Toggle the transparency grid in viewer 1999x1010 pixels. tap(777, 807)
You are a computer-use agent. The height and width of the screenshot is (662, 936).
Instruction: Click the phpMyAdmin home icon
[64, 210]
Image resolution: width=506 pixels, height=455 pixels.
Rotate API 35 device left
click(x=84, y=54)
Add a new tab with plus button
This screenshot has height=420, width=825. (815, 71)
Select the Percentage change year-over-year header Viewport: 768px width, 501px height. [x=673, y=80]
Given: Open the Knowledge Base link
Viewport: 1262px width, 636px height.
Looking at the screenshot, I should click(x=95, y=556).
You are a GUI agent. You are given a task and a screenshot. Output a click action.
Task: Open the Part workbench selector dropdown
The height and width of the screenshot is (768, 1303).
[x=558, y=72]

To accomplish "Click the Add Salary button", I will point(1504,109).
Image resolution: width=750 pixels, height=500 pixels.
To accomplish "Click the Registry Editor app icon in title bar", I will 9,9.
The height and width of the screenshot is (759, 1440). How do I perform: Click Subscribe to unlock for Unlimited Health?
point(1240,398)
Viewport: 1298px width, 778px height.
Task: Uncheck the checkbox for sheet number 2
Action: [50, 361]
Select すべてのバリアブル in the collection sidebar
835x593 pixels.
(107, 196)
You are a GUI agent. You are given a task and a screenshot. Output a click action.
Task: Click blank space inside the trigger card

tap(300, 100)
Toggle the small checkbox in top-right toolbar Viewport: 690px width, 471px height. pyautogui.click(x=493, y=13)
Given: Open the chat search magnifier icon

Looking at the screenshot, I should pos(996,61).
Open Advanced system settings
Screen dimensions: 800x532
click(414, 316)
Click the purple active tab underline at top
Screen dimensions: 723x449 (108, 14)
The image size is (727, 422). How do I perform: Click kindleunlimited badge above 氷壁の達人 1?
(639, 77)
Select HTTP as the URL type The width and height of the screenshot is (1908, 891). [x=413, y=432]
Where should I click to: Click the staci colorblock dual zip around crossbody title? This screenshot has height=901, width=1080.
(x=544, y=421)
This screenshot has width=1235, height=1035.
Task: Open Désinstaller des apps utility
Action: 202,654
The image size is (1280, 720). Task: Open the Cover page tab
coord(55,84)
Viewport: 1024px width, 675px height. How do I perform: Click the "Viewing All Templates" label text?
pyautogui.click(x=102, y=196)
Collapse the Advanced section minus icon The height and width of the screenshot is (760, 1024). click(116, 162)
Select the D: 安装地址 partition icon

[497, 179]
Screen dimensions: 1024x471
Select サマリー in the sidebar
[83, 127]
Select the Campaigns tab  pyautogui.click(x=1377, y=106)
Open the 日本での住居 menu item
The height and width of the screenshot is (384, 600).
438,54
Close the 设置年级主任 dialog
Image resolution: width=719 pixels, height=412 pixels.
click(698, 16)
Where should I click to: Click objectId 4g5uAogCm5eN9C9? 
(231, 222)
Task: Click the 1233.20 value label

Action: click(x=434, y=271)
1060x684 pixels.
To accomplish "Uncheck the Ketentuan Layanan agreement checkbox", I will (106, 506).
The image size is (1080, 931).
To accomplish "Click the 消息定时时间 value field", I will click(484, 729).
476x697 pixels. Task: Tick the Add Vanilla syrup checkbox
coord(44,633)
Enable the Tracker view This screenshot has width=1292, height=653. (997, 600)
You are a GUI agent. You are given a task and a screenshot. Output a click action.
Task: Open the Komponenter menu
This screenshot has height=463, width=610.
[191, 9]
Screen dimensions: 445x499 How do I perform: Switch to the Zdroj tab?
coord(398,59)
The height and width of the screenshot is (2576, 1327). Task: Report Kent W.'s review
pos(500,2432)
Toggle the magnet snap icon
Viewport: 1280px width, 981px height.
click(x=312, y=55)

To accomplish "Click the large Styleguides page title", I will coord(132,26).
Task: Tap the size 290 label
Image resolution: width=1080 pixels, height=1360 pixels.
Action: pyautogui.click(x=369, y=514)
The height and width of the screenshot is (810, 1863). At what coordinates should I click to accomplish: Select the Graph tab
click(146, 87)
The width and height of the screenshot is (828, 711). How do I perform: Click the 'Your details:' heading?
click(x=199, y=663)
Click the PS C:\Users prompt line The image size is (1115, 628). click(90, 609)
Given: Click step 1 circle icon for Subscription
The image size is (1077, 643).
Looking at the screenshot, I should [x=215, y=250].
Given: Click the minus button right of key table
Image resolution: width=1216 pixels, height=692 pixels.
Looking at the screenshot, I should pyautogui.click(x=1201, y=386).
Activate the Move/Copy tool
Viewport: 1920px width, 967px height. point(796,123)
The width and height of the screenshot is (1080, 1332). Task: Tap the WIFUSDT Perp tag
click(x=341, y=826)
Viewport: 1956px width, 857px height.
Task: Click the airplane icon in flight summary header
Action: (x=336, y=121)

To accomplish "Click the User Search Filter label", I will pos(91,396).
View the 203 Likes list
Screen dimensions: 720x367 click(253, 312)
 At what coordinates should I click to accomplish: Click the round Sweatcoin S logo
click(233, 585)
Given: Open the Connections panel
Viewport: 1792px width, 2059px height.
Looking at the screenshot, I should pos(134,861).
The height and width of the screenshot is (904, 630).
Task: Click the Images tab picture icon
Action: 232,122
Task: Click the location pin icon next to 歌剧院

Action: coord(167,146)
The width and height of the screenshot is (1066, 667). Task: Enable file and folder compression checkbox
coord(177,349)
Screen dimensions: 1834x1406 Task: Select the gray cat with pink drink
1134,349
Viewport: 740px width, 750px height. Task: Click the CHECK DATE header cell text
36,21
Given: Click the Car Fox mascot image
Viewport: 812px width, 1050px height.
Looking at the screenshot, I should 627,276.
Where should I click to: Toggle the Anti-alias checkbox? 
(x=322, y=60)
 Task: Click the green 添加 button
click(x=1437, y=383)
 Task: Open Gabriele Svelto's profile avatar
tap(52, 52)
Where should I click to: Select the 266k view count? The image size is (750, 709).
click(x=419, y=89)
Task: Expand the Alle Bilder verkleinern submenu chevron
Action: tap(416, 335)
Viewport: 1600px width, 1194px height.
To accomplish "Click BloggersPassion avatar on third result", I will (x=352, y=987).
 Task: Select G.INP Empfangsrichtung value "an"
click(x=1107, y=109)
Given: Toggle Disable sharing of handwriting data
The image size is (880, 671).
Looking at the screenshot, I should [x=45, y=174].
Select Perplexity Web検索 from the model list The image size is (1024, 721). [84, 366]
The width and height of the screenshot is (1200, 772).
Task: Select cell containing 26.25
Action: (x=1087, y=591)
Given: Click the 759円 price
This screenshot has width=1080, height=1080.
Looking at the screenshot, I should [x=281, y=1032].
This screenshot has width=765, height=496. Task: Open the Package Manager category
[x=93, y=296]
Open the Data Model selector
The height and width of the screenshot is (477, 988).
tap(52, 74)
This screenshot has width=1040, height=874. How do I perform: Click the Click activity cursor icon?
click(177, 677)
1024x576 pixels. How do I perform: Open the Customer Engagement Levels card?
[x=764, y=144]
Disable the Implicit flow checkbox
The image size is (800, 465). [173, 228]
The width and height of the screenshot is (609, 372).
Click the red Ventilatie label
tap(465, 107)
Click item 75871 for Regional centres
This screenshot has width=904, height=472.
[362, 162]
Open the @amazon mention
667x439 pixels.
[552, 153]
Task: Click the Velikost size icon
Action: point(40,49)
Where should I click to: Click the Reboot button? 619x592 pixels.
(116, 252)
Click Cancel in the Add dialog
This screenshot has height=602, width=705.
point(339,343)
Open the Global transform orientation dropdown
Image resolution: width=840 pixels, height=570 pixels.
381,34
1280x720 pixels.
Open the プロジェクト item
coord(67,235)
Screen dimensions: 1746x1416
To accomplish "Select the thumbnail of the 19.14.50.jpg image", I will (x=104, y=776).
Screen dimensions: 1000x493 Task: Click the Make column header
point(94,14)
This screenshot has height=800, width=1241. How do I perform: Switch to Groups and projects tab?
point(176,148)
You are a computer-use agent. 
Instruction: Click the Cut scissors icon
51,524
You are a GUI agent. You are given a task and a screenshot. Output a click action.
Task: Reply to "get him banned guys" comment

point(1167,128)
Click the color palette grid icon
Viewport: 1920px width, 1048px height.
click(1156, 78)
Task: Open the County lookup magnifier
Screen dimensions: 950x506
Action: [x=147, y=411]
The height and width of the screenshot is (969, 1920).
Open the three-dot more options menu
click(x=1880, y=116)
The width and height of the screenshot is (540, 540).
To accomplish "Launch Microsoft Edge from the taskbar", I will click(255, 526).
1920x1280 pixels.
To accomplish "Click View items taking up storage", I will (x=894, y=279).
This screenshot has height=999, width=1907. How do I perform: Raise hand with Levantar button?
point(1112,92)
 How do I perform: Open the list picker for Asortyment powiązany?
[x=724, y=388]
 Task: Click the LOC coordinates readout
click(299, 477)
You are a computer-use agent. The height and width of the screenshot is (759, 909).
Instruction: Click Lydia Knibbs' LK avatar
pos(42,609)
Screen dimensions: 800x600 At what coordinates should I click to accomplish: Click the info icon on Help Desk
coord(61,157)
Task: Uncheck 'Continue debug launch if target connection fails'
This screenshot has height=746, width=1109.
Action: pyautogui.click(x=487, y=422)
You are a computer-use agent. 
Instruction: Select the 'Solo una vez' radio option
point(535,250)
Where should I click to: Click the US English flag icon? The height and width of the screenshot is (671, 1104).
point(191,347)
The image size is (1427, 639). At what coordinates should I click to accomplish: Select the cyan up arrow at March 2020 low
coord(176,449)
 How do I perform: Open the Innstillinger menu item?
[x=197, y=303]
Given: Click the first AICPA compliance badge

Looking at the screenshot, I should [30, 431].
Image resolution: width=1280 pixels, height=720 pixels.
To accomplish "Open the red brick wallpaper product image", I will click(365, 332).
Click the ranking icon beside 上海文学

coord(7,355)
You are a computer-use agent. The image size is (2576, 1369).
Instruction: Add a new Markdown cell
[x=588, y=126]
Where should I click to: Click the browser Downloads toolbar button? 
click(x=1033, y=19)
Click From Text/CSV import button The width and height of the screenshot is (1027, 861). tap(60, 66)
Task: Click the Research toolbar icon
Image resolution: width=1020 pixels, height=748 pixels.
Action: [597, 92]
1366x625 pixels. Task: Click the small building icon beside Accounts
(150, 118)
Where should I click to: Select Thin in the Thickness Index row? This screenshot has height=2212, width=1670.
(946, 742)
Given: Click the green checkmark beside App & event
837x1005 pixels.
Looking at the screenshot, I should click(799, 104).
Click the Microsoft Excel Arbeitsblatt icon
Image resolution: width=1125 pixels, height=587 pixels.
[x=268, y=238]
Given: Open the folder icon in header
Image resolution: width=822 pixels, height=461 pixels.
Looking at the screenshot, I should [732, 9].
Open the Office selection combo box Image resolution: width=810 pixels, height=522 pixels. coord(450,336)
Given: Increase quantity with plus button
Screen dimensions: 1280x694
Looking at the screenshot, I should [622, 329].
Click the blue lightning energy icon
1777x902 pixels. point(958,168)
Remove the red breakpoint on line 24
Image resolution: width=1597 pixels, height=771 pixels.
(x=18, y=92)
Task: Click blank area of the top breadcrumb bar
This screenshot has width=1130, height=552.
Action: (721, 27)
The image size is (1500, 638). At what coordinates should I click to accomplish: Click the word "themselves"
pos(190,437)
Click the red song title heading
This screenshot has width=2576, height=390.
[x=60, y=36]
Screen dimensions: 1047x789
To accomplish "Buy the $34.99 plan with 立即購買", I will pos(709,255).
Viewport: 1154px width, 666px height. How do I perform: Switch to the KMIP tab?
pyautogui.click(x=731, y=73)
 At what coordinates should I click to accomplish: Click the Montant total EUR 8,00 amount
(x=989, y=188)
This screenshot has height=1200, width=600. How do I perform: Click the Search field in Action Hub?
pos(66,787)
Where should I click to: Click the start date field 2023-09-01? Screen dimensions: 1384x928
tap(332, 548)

.....

Task brief:
Starting at the first line of the listing, retype every line up to and including the one with "Given: Open the Knowledge Base link".

Written response:
Toggle the transparency grid in viewer 1999x1010 pixels. tap(777, 807)
You are a computer-use agent. The height and width of the screenshot is (662, 936).
Instruction: Click the phpMyAdmin home icon
[64, 210]
Image resolution: width=506 pixels, height=455 pixels.
Rotate API 35 device left
click(x=84, y=54)
Add a new tab with plus button
This screenshot has height=420, width=825. (815, 71)
Select the Percentage change year-over-year header Viewport: 768px width, 501px height. [x=673, y=80]
Given: Open the Knowledge Base link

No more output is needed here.